The basic idea is that you ::submit Threaded objects to the Pool, which it stacks onto the next available Worker, distributing your Threaded objects (round robin) across all Workers.
Follows is super simple code is for PHP7 (pthreads v3):
<?php
$jobs = [];
while (count($jobs) < 2000) {
$jobs[] = mt_rand(0, 1999);
}
$pool = new Pool(8);
foreach ($jobs as $job) {
$pool->submit(new class($job) extends Threaded {
public function __construct(int $job) {
$this->job = $job;
}
public function run() {
var_dump($this->job);
}
});
}
$pool->shutdown();
?>
The jobs are pointless, obviously. In the real world, I guess your $jobs array keeps growing, so you can just swap foreach for some do {} while, and keep calling ::submit for new jobs.
In the real world, you will want to collect garbage in the same loop (just call Pool::collect with no parameters for default behaviour).
Noteworthy, none of this would be possible if it really were the case that PHP wasn't intended to work in multi-threaded environments ... it definitely is.
That is the answer to the question, but it doesn't make it the best solution to your problem.
You have mentioned in comments that you assume 8 threads executing Symfony code will take up less memory than 8 processes. This is not the case, PHP is shared nothing, all the time. You can expect 8 Symfony threads to take up as much memory as 8 Symfony processes, in fact, a little bit more. The benefit of using threads over processes is that they can communicate, synchronize and (appear to) share with each other.

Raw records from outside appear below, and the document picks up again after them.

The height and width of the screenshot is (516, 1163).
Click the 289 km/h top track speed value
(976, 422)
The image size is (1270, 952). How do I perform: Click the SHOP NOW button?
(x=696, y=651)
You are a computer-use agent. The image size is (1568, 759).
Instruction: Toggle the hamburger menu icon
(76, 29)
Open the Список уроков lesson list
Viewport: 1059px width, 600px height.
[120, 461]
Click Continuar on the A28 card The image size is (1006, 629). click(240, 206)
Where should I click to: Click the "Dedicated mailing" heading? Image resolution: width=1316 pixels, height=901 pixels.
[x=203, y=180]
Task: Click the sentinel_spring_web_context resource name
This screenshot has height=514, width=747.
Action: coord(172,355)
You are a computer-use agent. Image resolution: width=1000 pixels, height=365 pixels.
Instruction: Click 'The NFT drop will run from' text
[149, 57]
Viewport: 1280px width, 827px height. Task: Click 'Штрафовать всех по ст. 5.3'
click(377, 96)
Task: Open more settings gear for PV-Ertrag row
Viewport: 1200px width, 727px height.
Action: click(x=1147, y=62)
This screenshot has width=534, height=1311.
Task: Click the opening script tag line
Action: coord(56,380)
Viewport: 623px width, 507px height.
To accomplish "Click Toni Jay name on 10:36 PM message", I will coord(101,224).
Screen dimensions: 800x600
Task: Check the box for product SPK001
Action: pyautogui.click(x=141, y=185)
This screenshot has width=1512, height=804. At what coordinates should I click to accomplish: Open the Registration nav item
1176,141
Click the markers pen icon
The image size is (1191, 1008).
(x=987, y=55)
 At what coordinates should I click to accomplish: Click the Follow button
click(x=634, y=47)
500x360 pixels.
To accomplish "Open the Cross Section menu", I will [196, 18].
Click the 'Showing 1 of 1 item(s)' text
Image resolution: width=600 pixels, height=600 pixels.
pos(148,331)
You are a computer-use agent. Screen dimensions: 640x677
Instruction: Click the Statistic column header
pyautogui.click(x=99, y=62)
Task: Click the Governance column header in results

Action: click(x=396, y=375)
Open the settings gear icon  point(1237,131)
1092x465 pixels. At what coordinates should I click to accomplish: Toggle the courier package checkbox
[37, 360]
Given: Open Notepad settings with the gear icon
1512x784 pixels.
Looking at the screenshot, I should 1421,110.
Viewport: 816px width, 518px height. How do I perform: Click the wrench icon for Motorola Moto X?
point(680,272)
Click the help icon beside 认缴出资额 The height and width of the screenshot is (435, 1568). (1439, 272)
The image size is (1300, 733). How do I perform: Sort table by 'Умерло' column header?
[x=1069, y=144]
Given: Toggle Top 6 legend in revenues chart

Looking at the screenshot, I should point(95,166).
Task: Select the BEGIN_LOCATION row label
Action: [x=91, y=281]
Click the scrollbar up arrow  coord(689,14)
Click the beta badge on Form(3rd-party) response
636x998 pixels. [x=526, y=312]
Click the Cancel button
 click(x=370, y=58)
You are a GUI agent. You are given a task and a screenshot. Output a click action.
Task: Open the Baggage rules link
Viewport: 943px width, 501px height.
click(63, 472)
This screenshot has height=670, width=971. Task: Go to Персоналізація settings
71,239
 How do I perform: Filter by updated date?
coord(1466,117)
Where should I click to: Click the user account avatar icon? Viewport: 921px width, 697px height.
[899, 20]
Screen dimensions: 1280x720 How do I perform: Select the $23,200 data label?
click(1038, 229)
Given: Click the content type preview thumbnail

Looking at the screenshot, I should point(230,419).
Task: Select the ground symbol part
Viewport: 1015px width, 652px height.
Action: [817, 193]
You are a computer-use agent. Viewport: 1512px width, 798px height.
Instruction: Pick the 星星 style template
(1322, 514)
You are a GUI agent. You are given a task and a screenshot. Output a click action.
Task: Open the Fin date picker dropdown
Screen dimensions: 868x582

Just because you can, doesn't mean you should. The best solution for the task at hand is probably to use some ready made package or software intended to do what is required.
Studying this stuff well enough to implement a robust solution is something that will take a long time, and you wouldn't want to deploy that first solution ...
If you decide to ignore my advice, and give it a go, you can find many examples in the github repository for pthreads.
Joe has a good approach, but I found a different solution elsewhere that I am now using. Basically, I have two commands, one control and one worker command. The control command starts background processes and checks their results:
protected function process($worker, $entity, $timeout=60) {
$min = $this->em->createQuery('SELECT MIN(e.id) FROM BM2SiteBundle:'.$entity.' e')->getSingleScalarResult();
$max = $this->em->createQuery('SELECT MAX(e.id) FROM BM2SiteBundle:'.$entity.' e')->getSingleScalarResult();
$batch_size = ceil((($max-$min)+1)/$this->parallel);
$pool = array();
for ($i=$min; $i<=$max; $i+=$batch_size) {
$builder = new ProcessBuilder();
$builder->setPrefix($this->getApplication()->getKernel()->getRootDir().'/console');
$builder->setArguments(array(
'--env='.$this->getApplication()->getKernel()->getEnvironment(),
'maf:worker:'.$worker,
$i, $i+$batch_size-1
));
$builder->setTimeout($timeout);
$process = $builder->getProcess();
$process->start();
$pool[] = $process;
}
$this->output->writeln($worker.": started ".count($pool)." jobs");
$running = 99;
while ($running > 0) {
$running = 0;
foreach ($pool as $p) {
if ($p->isRunning()) {
$running++;
}
}
usleep(250);
}
foreach ($pool as $p) {
if (!$p->isSuccessful()) {
$this->output->writeln('fail: '.$p->getExitCode().' / '.$p->getCommandLine());
$this->output->writeln($p->getOutput());
}
}
}
where $this->parallel is a variable I set to 6 on my 8 core machine, it signifies the number of processes to start. Note that this method requires that I iterate over a specific entity (it splits by that), which is always true in my use cases.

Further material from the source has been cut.